黒潮町大方地区の(サトウキビ)の栽培は古くからおこなわれており、嘉永2年(1849年)頃からと言われています。
その後、昭和20年代後半までは、入野砂糖としてブランド化されていましたが、白砂糖に押され、一時完全に姿を消しました。
しかし、伝統ある入野砂糖の栽培と加工技術を絶やしてはならないと「大方精糖生産組合」が立ち上がり、昭和63年に復活しました。
現在、黒潮町大方地区のサトウキビの栽培は、県内で最も多く30戸の農家が約170a(1町7反)の畑で栽培しています。
美味しさのひみつ
海に面した黒潮町は、砂の多い土壌と、海から吹きぬける風が、サトウキビの糖度を深めます。

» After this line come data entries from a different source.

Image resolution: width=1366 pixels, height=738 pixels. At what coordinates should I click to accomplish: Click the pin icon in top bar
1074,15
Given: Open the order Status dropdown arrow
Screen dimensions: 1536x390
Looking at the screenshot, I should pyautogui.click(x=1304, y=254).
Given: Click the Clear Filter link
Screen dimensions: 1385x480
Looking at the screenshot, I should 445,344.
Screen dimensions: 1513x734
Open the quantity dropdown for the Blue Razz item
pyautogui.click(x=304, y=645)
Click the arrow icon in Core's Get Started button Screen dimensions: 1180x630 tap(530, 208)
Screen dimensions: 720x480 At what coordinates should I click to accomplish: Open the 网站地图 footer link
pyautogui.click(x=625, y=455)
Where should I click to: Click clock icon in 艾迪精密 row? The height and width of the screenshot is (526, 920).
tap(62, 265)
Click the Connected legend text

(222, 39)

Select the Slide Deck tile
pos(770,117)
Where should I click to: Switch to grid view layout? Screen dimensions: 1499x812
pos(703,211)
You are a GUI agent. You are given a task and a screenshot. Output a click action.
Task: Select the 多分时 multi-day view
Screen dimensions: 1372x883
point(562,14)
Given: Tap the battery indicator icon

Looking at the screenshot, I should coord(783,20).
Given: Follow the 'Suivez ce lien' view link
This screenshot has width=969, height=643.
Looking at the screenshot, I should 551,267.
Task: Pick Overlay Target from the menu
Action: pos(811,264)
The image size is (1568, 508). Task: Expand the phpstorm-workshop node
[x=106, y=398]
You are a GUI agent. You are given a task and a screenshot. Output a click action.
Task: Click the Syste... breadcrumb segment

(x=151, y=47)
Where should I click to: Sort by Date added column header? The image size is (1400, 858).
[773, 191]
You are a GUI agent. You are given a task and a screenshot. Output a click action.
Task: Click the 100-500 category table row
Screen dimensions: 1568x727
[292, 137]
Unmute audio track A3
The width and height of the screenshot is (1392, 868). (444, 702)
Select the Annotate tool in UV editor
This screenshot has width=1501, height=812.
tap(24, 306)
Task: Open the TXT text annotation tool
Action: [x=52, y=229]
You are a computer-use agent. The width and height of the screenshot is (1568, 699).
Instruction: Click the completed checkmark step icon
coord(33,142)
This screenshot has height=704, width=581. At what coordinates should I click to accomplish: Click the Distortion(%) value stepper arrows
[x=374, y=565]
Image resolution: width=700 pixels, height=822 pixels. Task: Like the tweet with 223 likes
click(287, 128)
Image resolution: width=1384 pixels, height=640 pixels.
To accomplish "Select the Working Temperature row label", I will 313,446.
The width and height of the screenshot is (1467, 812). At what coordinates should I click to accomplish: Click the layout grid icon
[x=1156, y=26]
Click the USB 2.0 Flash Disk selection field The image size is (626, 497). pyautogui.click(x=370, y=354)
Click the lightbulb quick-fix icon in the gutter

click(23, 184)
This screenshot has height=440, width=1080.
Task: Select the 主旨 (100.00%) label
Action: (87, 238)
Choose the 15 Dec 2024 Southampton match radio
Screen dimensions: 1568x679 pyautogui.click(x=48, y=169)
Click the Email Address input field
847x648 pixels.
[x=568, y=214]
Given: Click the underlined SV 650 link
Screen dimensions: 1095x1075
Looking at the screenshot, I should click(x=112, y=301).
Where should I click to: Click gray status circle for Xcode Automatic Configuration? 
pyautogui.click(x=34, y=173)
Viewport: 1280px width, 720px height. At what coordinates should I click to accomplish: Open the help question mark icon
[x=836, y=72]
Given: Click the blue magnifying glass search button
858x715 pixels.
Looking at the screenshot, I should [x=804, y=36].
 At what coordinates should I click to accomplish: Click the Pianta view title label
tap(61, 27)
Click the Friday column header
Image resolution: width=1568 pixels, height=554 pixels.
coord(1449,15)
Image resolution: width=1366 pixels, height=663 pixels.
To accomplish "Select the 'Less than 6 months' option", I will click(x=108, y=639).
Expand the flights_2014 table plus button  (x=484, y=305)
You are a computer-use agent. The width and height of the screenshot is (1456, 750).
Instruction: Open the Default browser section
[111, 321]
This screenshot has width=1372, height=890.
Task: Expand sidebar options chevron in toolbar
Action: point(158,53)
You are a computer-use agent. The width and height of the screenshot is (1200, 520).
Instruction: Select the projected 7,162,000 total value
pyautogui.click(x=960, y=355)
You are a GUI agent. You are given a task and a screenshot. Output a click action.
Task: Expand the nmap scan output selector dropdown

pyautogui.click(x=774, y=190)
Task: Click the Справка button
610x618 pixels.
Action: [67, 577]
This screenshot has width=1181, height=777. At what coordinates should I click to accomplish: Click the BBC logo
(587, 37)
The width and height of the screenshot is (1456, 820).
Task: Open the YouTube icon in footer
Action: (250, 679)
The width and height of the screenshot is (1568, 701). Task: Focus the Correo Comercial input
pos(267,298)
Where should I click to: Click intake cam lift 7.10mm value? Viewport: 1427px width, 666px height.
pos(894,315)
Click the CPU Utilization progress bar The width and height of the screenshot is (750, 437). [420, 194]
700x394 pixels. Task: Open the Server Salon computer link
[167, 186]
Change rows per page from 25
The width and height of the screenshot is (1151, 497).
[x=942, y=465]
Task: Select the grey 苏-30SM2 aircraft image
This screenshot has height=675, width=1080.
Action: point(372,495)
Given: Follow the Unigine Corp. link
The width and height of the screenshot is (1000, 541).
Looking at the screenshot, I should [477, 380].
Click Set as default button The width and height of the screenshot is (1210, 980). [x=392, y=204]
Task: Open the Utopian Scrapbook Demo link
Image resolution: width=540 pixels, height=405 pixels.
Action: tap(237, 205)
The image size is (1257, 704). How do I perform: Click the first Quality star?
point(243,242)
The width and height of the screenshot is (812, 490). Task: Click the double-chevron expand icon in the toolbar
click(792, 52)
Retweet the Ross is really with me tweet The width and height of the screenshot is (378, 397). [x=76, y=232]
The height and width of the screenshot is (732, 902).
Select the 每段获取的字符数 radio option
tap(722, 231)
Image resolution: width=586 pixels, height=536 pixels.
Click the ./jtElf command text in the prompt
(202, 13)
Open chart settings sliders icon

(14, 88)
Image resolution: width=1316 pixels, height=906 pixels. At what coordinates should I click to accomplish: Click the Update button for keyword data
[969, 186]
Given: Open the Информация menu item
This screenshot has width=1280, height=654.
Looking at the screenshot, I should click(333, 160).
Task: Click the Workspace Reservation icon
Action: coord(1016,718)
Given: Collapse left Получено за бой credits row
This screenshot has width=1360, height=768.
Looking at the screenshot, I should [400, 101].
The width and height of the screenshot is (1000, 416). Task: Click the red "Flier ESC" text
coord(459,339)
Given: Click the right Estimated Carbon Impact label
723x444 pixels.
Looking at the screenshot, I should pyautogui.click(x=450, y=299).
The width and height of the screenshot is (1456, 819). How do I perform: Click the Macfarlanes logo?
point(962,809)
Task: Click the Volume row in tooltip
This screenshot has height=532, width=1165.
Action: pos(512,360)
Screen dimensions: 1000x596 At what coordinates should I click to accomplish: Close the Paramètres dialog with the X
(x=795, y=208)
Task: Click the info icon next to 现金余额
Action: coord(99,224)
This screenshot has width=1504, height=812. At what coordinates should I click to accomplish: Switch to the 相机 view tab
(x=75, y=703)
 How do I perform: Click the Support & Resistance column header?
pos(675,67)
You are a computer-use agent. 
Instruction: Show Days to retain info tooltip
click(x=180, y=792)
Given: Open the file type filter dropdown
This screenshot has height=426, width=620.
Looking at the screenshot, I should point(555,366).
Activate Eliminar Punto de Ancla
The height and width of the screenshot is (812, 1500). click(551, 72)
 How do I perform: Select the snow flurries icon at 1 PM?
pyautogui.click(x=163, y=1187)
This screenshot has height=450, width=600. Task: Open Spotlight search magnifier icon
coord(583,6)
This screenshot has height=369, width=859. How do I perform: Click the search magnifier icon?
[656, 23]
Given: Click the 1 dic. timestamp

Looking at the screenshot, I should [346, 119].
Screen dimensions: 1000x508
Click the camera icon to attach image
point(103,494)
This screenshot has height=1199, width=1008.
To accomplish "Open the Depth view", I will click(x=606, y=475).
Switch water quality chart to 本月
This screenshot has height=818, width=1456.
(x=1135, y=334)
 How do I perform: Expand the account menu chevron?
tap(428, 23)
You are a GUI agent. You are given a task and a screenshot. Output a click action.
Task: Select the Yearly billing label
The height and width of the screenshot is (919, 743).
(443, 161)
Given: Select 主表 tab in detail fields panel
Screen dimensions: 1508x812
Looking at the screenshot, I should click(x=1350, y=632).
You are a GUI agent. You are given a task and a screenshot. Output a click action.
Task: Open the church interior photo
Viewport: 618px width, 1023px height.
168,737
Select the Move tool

温かい日差しを受けサトウキビは育ち、品種によっては大人の背丈の倍以上に育ちます。
製造について

製法についても、昔ながらの製法にこだわり、時間をかけて黒砂糖にしています。
サトウキビの作付け、芽だしは、3月頃から行います。
成長期の施肥管理は難しく、糖度の高いサトウキビを収穫するためには、長年の経験が必要です。
収穫は11月中旬頃から始まり、一本一本刈り取り、葉を落とし、束にして工場に運びます。
工場に運び込まれたサトウキビは、汁を搾り釜で炊き上げます。
釜は3個あり、1番釜は不純物を取り除き、2番釜は水分を蒸発させ、 3番釜は仕上げを行う釜で、薪を使い炊き上げます。行程によって釜を移し換える方法は、昔から行われてきた製法です。
黒砂糖を炊き上げる人の事を「炊き手」とよび、炊き手の技術が品質を左右します。